Factory Farming and SARS


© Stephanie Raymond

Time Magazine recently reported that animal farms in the southern Chinese province of Guangdong could very well have been the breeding ground for the SARS virus. (Sever Acute Repertory Syndrome)

Time reported that for centuries, the Guangdong province of China has had the world's largest concentration of humans, pigs and fowl living in close proximity.

This environment allowed deadly gene swapping to occur with pigs becoming co-infected with both human and bird strains of influenza.

Theses farming practices have created lethal viral strains that are running rampant throughout the Chinese poultry industry. These strains can combine with human strains and create new mutated flu viruses capable of infecting and killing people on a global scale.

According to China's equivalent of the Centres for Disease Control, the first people to succumb to the SARS virus were bird vendors and chefs who had been in close and continued contact with chickens, ducks and other birds.

The World Health Organization has called SARS a global epidemic but the SARS virus is just one of the many tragedies that has been traced back to factory farming.

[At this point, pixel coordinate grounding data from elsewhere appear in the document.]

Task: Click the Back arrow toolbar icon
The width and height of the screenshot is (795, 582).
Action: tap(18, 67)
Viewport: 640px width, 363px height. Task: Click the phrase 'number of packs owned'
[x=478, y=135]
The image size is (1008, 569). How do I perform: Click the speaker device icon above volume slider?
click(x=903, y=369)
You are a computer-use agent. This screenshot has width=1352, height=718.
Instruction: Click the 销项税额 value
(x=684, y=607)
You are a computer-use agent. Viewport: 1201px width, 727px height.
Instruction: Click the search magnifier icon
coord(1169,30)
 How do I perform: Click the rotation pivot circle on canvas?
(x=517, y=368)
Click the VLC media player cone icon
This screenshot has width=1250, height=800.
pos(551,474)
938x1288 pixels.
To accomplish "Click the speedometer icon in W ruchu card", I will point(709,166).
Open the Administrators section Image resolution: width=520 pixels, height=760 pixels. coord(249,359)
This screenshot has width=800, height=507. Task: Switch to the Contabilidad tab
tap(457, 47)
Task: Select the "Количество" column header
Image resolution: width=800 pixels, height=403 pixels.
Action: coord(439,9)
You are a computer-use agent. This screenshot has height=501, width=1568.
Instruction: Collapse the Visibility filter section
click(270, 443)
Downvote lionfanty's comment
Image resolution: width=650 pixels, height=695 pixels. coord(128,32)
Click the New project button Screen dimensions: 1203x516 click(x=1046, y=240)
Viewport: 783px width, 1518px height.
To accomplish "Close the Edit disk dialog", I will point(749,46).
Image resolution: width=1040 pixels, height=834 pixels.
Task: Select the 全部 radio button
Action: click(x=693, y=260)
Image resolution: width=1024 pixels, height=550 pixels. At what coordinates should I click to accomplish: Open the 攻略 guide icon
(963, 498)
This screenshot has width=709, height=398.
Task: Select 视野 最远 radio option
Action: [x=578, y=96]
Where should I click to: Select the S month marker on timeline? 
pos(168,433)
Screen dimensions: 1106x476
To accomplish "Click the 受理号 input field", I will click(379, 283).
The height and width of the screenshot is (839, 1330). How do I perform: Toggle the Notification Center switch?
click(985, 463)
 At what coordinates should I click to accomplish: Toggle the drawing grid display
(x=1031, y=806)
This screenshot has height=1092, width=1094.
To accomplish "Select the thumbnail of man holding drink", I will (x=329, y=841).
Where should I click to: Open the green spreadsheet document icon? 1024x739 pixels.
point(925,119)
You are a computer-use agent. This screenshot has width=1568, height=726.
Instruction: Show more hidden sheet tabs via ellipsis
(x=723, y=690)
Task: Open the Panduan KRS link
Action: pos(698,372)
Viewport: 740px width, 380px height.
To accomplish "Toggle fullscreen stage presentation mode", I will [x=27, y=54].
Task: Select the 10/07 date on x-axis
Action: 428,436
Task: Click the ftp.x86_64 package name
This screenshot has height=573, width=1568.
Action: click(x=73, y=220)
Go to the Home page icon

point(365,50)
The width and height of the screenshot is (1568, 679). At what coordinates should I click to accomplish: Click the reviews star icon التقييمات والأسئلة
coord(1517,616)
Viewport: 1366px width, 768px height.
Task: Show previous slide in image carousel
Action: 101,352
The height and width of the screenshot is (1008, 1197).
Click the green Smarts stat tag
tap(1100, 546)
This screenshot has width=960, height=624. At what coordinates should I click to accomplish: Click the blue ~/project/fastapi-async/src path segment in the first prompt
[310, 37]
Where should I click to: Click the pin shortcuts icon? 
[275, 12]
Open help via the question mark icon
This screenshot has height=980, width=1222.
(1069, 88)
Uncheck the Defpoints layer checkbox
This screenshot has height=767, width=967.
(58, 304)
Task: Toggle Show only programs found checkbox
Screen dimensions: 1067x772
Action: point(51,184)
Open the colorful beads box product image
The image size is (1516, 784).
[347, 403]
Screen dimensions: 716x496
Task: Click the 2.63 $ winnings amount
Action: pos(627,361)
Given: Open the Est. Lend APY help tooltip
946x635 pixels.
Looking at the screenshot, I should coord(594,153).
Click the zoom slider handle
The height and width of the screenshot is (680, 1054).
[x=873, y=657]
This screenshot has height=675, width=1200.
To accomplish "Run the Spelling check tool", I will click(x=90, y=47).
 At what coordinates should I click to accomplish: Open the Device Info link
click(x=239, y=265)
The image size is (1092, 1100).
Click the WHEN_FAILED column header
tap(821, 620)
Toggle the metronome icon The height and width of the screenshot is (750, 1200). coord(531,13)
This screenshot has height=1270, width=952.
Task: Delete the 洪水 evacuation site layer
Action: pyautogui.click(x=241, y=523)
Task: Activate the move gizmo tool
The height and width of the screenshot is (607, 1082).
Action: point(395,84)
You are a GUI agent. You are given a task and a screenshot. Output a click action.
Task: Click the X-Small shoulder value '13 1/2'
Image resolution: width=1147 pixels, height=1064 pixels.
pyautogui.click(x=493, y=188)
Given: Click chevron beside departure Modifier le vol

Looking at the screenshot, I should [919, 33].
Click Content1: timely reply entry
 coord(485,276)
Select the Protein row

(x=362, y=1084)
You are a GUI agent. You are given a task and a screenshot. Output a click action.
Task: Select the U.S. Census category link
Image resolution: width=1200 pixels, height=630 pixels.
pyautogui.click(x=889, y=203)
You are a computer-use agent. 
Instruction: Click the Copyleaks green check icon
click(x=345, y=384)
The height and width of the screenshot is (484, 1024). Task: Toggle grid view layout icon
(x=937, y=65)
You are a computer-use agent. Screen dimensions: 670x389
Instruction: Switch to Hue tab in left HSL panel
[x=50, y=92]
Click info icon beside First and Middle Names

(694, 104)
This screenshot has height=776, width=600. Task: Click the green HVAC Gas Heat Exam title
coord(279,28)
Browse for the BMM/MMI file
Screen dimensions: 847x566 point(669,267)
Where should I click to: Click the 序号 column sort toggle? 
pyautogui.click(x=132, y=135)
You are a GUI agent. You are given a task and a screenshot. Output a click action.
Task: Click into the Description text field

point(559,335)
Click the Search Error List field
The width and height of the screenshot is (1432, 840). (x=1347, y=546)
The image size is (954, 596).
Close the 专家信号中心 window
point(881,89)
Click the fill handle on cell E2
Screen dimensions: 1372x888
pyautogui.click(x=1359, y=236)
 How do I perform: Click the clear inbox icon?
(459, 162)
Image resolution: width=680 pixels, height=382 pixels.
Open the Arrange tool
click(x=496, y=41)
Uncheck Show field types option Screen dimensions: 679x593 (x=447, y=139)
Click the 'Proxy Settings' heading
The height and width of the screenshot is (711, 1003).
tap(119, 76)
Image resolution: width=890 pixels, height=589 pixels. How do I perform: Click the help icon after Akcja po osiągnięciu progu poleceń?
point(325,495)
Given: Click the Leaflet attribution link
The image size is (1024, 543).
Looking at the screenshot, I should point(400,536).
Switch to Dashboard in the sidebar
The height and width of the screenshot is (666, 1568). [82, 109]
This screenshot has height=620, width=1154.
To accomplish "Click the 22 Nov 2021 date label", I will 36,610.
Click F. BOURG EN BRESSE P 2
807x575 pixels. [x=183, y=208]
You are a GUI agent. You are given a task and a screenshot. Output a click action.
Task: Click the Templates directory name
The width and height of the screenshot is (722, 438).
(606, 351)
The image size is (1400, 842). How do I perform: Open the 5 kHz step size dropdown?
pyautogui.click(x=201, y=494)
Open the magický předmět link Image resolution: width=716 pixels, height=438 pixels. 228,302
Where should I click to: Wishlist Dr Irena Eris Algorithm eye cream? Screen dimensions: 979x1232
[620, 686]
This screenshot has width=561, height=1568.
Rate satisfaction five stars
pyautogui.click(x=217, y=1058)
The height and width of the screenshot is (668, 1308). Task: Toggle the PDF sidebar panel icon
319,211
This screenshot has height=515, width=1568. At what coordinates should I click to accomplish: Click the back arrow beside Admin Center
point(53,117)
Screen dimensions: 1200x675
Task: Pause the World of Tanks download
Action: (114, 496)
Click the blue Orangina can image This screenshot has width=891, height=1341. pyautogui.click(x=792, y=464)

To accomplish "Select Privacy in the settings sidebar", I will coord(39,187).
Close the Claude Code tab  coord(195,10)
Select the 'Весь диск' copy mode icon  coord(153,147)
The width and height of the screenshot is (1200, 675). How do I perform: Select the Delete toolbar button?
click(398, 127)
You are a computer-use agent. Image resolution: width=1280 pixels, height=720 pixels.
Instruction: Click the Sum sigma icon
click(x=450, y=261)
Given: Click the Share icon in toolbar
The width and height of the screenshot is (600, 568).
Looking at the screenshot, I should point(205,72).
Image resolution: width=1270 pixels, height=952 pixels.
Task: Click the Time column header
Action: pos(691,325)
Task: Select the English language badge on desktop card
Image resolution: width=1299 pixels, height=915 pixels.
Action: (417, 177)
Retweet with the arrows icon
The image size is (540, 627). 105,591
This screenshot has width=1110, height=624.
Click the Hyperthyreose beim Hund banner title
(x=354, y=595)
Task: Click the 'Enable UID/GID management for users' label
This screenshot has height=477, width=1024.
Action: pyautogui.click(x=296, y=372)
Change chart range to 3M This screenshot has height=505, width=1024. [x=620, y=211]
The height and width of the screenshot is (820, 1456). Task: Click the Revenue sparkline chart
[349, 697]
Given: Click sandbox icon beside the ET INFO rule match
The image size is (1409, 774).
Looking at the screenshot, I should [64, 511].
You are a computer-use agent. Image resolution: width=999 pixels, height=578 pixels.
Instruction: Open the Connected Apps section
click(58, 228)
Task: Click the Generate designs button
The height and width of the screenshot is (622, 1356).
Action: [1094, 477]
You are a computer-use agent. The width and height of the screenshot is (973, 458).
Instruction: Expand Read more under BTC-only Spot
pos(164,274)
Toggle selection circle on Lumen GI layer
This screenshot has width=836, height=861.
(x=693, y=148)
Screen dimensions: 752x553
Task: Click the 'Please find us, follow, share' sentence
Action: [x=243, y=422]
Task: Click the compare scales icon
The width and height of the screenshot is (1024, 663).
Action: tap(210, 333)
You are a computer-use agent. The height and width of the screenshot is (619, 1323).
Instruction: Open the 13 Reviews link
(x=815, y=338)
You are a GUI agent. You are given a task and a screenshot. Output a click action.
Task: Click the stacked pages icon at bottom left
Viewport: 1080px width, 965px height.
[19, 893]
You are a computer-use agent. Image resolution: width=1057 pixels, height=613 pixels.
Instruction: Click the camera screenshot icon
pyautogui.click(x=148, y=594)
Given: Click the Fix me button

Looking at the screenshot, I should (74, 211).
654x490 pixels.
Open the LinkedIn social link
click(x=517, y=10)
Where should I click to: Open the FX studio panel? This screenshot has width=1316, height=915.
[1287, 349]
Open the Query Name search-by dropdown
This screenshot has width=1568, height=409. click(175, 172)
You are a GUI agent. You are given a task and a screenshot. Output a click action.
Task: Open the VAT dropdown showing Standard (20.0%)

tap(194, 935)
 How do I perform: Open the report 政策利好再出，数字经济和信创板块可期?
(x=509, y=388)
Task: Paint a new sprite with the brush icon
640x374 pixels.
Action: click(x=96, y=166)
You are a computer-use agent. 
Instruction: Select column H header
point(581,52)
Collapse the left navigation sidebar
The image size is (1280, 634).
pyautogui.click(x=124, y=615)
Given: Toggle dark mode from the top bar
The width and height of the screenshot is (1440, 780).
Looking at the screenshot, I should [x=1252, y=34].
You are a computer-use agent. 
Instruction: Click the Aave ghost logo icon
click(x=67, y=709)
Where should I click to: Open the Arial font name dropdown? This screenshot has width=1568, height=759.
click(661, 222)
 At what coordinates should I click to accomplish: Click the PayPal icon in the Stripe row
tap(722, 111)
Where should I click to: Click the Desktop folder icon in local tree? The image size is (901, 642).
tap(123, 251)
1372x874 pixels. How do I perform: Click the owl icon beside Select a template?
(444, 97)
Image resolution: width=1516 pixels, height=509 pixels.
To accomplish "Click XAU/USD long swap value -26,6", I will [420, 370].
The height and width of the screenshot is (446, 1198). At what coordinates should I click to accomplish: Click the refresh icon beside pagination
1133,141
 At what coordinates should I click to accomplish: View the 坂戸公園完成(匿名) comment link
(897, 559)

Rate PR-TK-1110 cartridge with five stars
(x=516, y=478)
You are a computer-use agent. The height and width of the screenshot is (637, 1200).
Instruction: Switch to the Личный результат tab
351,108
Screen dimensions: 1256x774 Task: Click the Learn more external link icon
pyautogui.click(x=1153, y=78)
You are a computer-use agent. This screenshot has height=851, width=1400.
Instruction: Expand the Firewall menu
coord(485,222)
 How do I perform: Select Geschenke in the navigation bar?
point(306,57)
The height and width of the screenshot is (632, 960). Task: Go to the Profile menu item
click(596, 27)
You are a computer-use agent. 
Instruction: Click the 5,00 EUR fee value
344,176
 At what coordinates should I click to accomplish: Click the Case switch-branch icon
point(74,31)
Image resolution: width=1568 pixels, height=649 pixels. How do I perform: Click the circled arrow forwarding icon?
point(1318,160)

The single worst epidemic in recorded world history, the 1918 influenza pandemic was caused by an unnatural density and proximity of ducks and pigs being raised for slaughter. Betwenn 20 to 40 million people across the world died.

In 1957 the raising of pigs and poultry resulted in millions of deaths from the Asian flu. In 1968 millions more died from the Hongkong flu and in 1977 millions died from the swine flu.

In 1999, a new virus, now known as the Nipah virus, jumped from pigs to humans in Malaysia, infecting pig breeders and killing about a hundred people before it was contained.

All of these influenza strains seem to have arisen in the same region of southern China where intensive systems of animal agriculture occur.

It seems the only way to stop the spread of these killer viruses is to move away from intensive animal agriculture and towards a more sustainable plant-based method of production.

The concentration of animals with weakened immune systems in unsanitary conditions seems inherent to factory farming and as these practices continue to spread worldwide, so does potentially lethal viral breeding grounds.